"L'éjaculation précoce pourrait être transmise génétiquement aux hommes", a rapporté le Daily Mail . Les chercheurs ont découvert que les hommes atteints de cette maladie sont plus susceptibles d'avoir une anomalie génétique.
La recherche bien menée derrière cette histoire est basée sur la théorie plausible selon laquelle une substance chimique appelée dopamine dans le cerveau est impliquée dans le contrôle de l'éjaculation et que certains hommes peuvent être génétiquement prédisposés à avoir des différences de niveaux de cette substance chimique. Cependant, il est peu probable que ce soit la seule explication de cette maladie, qui est un problème complexe affecté à la fois par des facteurs psychologiques et physiologiques. L'idée que cette variation est une "anomalie génétique", comme le prétend le Daily Mail , est incorrecte. Il serait plus précis et utile de le voir comme une variation commune d’un gène bien connu.

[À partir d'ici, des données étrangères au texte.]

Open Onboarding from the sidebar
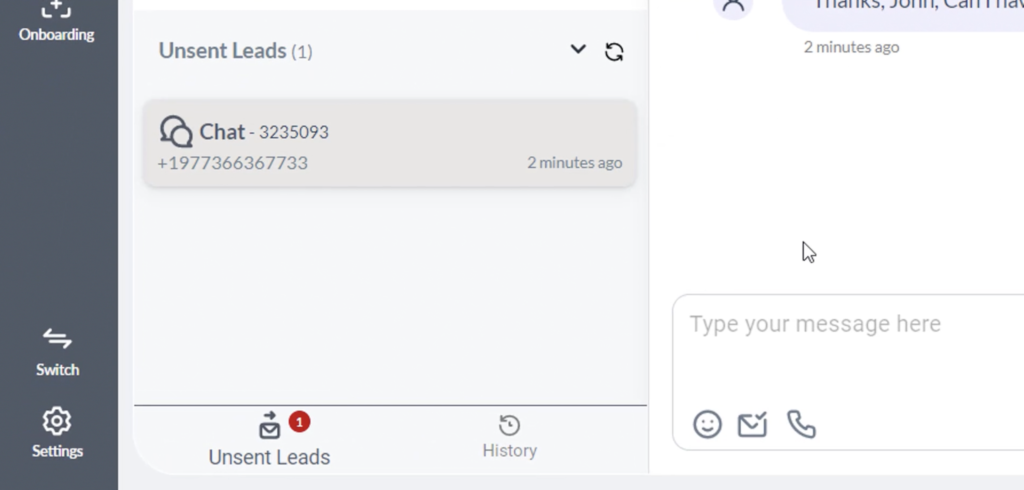 pos(56,22)
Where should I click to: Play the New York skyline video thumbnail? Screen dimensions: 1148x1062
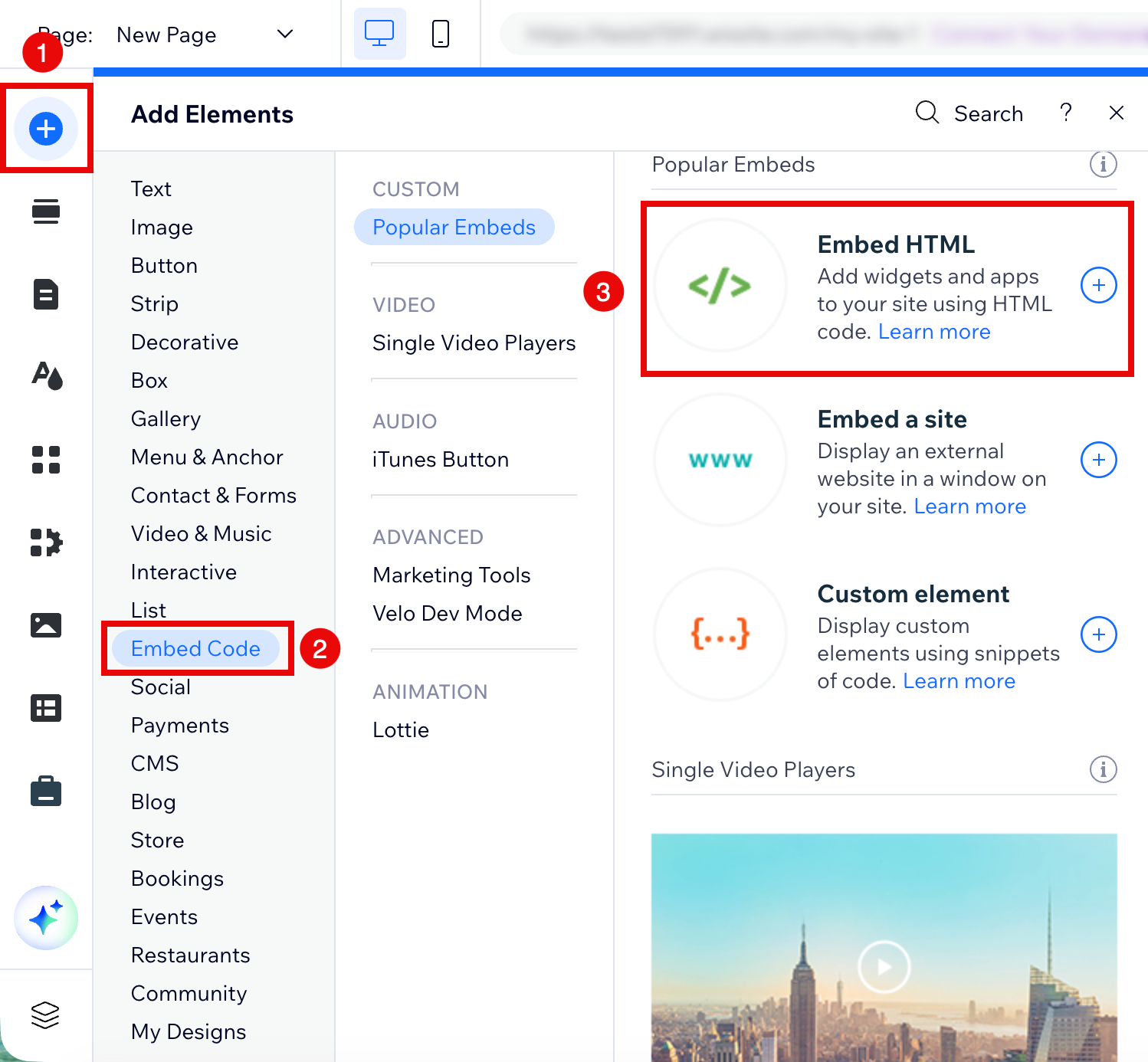click(x=884, y=966)
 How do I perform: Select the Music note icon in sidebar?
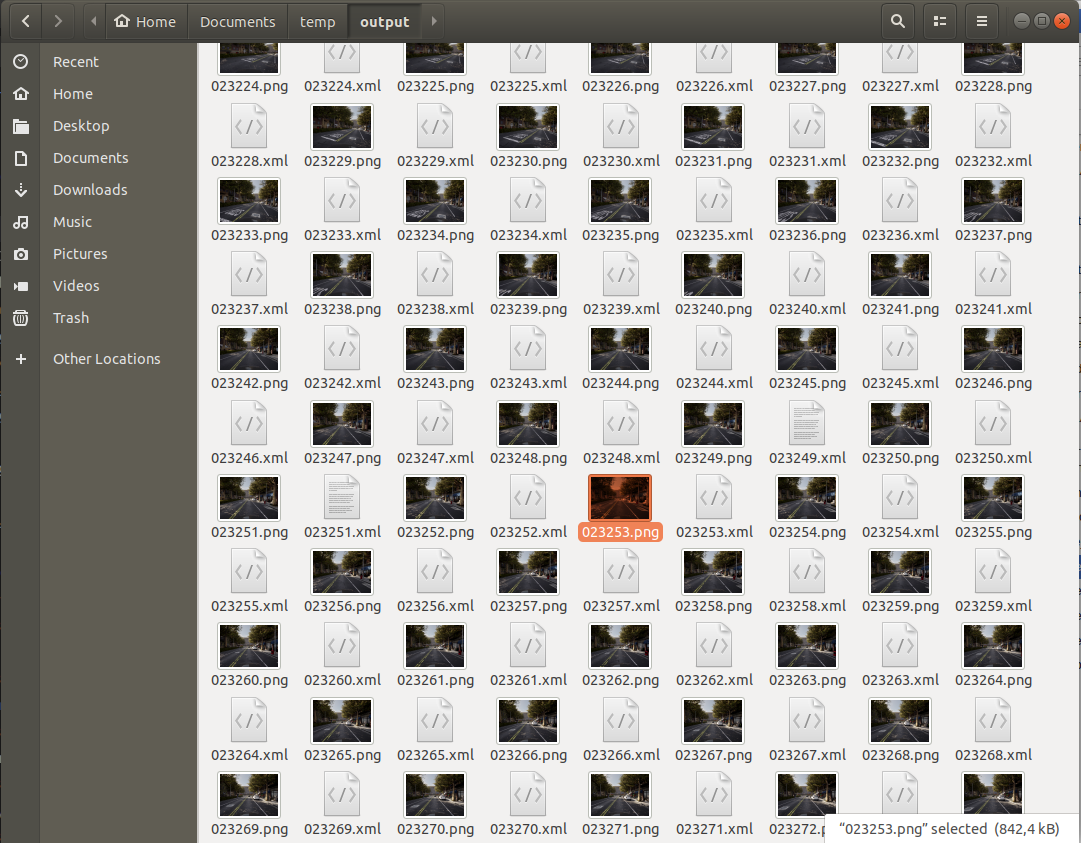pyautogui.click(x=20, y=222)
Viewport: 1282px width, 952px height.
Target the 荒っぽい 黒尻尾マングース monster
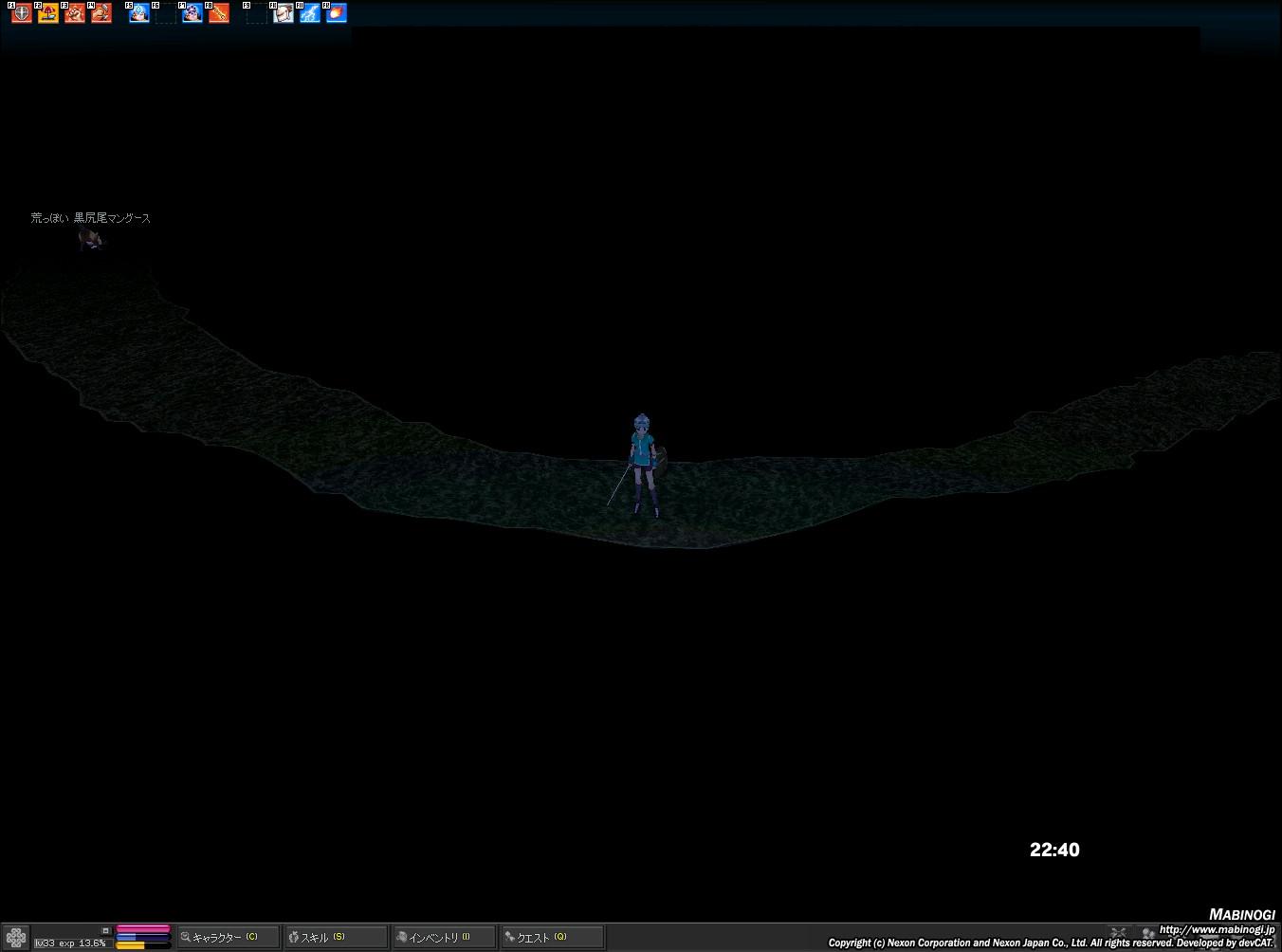coord(90,237)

Il s’agit de recherches préliminaires et la force de l’association entre les gènes et l’éjaculation précoce nécessite davantage d’études. Il n’est pas clair en quoi les nouvelles connaissances sur une implication génétique dans l’éjaculation précoce pourraient aider au développement de nouveaux traitements médicamenteux.
D'où vient l'histoire?
Cette recherche a été réalisée par le Dr Pekka Santtila et des collègues des départements universitaires de Turku en Finlande et de Göteborg et de Stockholm en Suède. L'étude a été financée par des subventions de l'Académie de Finlande et de la Fondation Stiftelsen för Åbo Akademi. L'étude a été publiée dans le Journal of Sexual Medicine.
Quel genre de recherche était-ce?
L'étude a examiné l'association entre un gène, appelé DAT1, et l'éjaculation prématurée. Il s'agissait d'une étude transversale avec une évaluation rétrospective de l'éjaculation précoce. Cela signifie que les hommes ont été interrogés sur leurs antécédents d'éjaculation précoce en même temps que les tests génétiques étaient organisés, plutôt que d'être recrutés et testés pour le gène, puis suivis pour voir comment leur état évoluait (ce qui serait prospectif).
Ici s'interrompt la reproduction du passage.